Uses of electromagnetic waves
EM waves are pretty useful – it turns out you have them to thank for lazing about watching TV while eating a plate of microwave carbonara. Some specific uses of different EM waves are listed below:
Radio Waves: this type of wave has the longest wavelength so they are good at transmitting information long distances. Radiowaves are used for TV and radio broadcasting.
Microwaves: microwaves are used for satellite TV and mobile phone communications. They’re also used in microwave ovens to heat up food.
Infrared radiation: infrared radiation is basically heat. It is the signal detected by night-vision equipment when police are trying to find an escapee in the dark. It’s also used by heating devices, such as electric heaters and grills.
Visible light: of course we need visible light just to see our surroundings, but visible light can also be used for communication using optical fibres and photography.
Ultraviolet: fluorescence occurs when a fluorescent material absorbs UV light and emits visible light in response. UV light is used for things like fluorescent lamps and detecting forged banknotes. It’s the type of radiation emitted naturally by the Sun and artificially by sunbeds.
X-ray: X-rays allow us to see the internal structures of objects so are useful for detecting broken bones and fractures.
Gamma radiation: Gamma radiation is at the end of the spectrum and has the highest frequency. Exposure to gamma radiation is effective at killing microbes so it is used to sterilise food and medical equipment.

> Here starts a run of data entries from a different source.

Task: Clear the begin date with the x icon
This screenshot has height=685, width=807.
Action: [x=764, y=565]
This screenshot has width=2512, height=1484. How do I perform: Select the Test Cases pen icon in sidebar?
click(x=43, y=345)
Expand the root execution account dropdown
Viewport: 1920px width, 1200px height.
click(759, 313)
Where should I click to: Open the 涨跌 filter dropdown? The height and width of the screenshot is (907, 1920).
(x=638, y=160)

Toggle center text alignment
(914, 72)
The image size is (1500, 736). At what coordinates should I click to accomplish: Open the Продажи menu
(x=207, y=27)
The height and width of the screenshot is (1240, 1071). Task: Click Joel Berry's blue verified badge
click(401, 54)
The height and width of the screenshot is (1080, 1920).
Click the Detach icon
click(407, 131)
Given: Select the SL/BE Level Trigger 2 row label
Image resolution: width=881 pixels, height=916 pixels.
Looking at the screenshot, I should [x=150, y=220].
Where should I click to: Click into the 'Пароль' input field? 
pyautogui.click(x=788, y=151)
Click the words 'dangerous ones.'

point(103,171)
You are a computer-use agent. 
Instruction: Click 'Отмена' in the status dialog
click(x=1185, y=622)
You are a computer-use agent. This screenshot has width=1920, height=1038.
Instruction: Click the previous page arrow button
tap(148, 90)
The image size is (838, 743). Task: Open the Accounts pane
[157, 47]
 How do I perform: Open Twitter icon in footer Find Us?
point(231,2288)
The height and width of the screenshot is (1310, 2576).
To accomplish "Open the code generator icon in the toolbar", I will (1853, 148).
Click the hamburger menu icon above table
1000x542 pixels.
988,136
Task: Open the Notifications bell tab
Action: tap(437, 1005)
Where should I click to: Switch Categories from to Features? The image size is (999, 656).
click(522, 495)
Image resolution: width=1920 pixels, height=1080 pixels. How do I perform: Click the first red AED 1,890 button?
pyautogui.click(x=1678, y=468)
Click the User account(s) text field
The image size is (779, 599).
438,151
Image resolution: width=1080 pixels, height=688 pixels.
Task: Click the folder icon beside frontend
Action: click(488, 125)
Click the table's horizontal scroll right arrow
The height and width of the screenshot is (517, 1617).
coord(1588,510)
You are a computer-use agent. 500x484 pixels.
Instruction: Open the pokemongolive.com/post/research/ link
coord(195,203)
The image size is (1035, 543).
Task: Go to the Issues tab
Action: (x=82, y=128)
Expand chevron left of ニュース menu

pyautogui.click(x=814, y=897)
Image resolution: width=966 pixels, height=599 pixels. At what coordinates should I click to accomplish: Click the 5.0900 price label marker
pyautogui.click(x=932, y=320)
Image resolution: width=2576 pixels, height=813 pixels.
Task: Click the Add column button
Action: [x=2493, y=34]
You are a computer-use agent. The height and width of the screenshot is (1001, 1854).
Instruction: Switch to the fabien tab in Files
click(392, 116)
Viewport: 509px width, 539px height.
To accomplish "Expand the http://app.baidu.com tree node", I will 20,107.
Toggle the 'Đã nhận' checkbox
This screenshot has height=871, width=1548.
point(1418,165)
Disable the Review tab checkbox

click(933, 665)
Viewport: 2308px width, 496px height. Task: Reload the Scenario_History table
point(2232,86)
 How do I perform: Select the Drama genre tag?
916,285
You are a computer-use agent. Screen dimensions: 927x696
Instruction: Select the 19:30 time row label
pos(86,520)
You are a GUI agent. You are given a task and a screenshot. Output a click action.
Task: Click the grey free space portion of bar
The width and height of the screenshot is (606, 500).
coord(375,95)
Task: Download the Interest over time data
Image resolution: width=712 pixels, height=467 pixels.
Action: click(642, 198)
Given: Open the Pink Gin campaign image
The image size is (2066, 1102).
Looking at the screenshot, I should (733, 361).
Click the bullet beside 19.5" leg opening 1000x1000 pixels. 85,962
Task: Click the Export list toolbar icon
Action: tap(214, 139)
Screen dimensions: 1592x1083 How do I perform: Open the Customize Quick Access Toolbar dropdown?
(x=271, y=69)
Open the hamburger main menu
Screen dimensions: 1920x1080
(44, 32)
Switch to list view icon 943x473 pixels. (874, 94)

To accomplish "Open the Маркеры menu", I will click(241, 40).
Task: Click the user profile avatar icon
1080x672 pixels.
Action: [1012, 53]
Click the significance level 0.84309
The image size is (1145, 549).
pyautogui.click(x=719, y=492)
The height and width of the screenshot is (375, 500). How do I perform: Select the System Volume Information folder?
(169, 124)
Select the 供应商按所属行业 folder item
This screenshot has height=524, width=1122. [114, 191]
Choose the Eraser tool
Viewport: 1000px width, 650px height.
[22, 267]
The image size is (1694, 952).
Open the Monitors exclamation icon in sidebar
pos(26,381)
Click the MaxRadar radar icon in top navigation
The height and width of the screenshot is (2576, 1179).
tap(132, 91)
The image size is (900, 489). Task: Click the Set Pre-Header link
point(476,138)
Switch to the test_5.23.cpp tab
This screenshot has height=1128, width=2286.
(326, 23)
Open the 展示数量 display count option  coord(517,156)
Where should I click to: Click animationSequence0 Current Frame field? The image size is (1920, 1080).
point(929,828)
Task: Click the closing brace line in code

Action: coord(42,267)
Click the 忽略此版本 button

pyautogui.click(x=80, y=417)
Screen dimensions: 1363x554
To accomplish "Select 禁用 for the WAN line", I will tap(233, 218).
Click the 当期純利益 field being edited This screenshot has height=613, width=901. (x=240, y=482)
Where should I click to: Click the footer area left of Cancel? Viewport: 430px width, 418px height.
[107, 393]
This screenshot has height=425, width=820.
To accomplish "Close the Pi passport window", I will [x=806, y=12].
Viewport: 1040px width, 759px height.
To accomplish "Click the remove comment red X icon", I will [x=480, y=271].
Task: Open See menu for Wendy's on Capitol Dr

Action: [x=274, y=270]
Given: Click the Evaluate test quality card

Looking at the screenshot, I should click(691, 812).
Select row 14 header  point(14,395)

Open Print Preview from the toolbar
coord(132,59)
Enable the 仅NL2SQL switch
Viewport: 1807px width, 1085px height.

Dangers of Electromagnetic Waves
Small amounts of exposure to electromagnetic waves is harmless, however repeated exposures to large doses of EM waves can have serious consequences to our health. For instance, hanging out in the sun every so often won’t hurt you but lying underneath the blazing heat without suncream on Spanish beaches could lead to sunburn and skin cancer. In general, the low frequency EM radiation (radiowaves, microwaves) is much less harmful than the EM waves with higher frequencies (X-ray and gamma). The list below describes the possible negative consequences of different types of EM waves and the ways we can protect against them:
Microwaves: just like how microwaves heat up food by warming up food from the inside, microwaves do the same thing to our cells. Internal heating of our body tissue is dangerous so microwave ovens have a coating to shield the waves from the user.
Infrared: excessive exposure to infrared radiation can cause skin burns and in more extreme cases, skin cancer. Insulating materials can be used to protect against the effects of infrared radiation.
Ultraviolet: UV radiation can cause damage to surface cells and blindness. When they enter cells they can mutate the DNA which leads to cancer. Suncream is used as a protective measure to reduce exposure to UV.
Gamma: gamma radiation can penetrate cells and mutate the DNA, leading to tissue damage or cancer. People who have to work with gamma radiation, such as doctors, will limit the amount of time they are exposed. The sources of gamma rays are also kept in a box lined with lead.